Perhaps the fact that Leonard Cohen has resonated with audiences for half a century is evidence. In 2012, Cohen released an album of slow, solemn songs with the decidedly unexciting title, Old Ideas. He’d always been concerned with suffering, darkness, and death, but now he explored those themes even more intimately. Though he was no longer living at the monastery, he’d brought a heavy dose of stillness to his new music.

And the album was a massive global success. As Iyer watched the album climb the charts of 26 countries, hitting the top five in nine of them, he was astonished. How were people all over this chaotic world still enamored with the 77-year-old Zen monk?

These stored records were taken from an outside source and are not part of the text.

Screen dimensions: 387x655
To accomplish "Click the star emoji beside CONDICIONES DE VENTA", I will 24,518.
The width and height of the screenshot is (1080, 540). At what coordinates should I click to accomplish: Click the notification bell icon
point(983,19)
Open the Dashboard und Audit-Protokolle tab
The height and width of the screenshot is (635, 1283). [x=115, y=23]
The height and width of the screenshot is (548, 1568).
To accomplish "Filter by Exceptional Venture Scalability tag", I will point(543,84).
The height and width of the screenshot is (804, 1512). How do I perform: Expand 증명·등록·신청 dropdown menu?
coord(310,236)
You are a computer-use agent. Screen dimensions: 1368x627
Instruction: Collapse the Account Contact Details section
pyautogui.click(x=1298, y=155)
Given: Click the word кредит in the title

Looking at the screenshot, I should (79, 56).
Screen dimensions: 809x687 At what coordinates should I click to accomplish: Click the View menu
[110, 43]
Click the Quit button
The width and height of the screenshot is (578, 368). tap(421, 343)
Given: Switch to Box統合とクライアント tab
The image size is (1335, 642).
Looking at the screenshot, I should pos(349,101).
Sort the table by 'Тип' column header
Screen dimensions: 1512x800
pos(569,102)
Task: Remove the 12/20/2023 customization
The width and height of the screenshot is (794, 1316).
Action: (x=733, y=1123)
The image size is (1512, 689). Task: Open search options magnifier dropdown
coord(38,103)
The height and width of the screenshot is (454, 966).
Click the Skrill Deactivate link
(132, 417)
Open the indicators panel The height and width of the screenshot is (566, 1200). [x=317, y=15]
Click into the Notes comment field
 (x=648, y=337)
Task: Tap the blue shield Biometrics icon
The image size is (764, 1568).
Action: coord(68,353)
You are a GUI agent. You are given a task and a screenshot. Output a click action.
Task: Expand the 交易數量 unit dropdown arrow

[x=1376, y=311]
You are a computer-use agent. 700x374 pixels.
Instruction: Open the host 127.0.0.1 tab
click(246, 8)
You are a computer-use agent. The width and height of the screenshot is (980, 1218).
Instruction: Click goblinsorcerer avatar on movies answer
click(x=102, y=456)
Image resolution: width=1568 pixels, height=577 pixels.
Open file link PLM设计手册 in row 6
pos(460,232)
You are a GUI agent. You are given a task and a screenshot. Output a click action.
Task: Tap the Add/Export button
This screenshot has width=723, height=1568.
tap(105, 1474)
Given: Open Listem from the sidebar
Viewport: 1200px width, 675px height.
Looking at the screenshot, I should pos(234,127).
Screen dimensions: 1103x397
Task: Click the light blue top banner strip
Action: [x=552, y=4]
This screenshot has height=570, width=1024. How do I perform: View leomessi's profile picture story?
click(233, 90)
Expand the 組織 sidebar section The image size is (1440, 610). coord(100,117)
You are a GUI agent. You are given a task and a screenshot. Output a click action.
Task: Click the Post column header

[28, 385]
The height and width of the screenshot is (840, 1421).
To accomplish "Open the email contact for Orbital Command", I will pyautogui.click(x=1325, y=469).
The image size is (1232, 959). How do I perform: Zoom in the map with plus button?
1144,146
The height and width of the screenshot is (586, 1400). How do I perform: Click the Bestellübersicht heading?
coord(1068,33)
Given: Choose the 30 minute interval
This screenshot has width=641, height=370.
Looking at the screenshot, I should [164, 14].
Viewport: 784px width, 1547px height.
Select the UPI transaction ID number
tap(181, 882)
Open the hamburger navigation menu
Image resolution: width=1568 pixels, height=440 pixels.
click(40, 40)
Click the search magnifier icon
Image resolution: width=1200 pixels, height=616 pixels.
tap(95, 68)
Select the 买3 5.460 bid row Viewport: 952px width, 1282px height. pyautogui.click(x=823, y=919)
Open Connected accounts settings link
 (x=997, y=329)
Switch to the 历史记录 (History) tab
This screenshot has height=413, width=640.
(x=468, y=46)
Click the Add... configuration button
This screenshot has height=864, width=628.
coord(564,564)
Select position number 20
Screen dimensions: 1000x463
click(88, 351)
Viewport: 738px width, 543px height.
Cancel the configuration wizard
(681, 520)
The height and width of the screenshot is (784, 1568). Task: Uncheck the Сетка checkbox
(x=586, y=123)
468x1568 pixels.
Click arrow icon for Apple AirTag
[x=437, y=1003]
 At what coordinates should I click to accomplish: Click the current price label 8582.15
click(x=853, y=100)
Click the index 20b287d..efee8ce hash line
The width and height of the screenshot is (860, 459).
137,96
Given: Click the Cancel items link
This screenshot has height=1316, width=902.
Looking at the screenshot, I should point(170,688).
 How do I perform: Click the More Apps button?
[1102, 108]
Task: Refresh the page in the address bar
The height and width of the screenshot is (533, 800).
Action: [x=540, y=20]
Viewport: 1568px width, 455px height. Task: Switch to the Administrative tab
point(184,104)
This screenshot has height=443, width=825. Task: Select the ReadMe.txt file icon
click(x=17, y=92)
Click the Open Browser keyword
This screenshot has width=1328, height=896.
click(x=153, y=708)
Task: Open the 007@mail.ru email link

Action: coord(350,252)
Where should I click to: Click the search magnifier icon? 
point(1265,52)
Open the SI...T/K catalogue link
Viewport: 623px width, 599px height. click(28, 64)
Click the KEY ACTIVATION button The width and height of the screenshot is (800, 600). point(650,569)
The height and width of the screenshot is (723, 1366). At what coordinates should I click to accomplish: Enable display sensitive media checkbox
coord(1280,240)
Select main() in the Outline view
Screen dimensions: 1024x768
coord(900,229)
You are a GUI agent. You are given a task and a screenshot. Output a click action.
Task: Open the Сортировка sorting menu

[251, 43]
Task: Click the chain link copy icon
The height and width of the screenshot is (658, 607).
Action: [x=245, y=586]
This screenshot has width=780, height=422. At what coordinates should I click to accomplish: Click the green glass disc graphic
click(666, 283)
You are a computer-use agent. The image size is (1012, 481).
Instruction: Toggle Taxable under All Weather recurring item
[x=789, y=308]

Maybe it was because, deep down, people want to be taken somewhere real – somewhere outside themselves, beyond distraction. Even if we talk ourselves out of going Nowhere, we’re drawn to the work of people who’ve journeyed inward and returned to the world tender, alive, and lucid. Perhaps what we truly long for is the invigoration of slowing down, paying attention, and sitting still.

Final Summary

The key message in these summaries:

When we go to a place of real quiet, we gather direction and refresh our lives with new energy, perspective, and joy. Many writers and spiritual practitioners who have pursued stillness were rewarded with lasting insights. You needn’t be intimidated by the idea of practicing stillness – even just a few minutes of sitting quietly every day can help you feel more present in your life.

About the author

Pico Iyer is an essayist for Time magazine, a TED speaker, and a novelist known for his travel writing. He’s a constant contributor to the New York Times, the New York Review of Books, Harper’s, Granta, and more than 200 other newspapers and magazines worldwide.

Genres

Reference, Writing, Research, Publishing Guides Self-Help, Personal Growth, Happiness, Health, Fitness, Healthy Living, Meditation, Non-fiction, Philosophy, Spirituality, Travel, Psychology, Religion, Buddhism

Review

The Art of Stillness: Adventures in Going Nowhere by Pico Iyer is a short but profound book that explores the benefits of slowing down and being present in a fast-paced and distracted world. The author, a renowned travel writer, shares his own journey of finding stillness in his life, as well as the stories of others who have done the same, such as a French scientist who became a Tibetan monk, a singer-songwriter who retreated to a Zen monastery, and a novelist who embraced solitude in the mountains. Iyer argues that stillness is not a luxury, but a necessity for our well-being, creativity, and wisdom.

He also offers practical tips on how to cultivate stillness in our daily lives, such as taking an “Internet sabbath”, meditating, or simply sitting quietly in a room. The book is beautifully written, with poetic language and vivid imagery. It is also full of insights and anecdotes that inspire and challenge the reader to rethink their relationship with time, space, and themselves.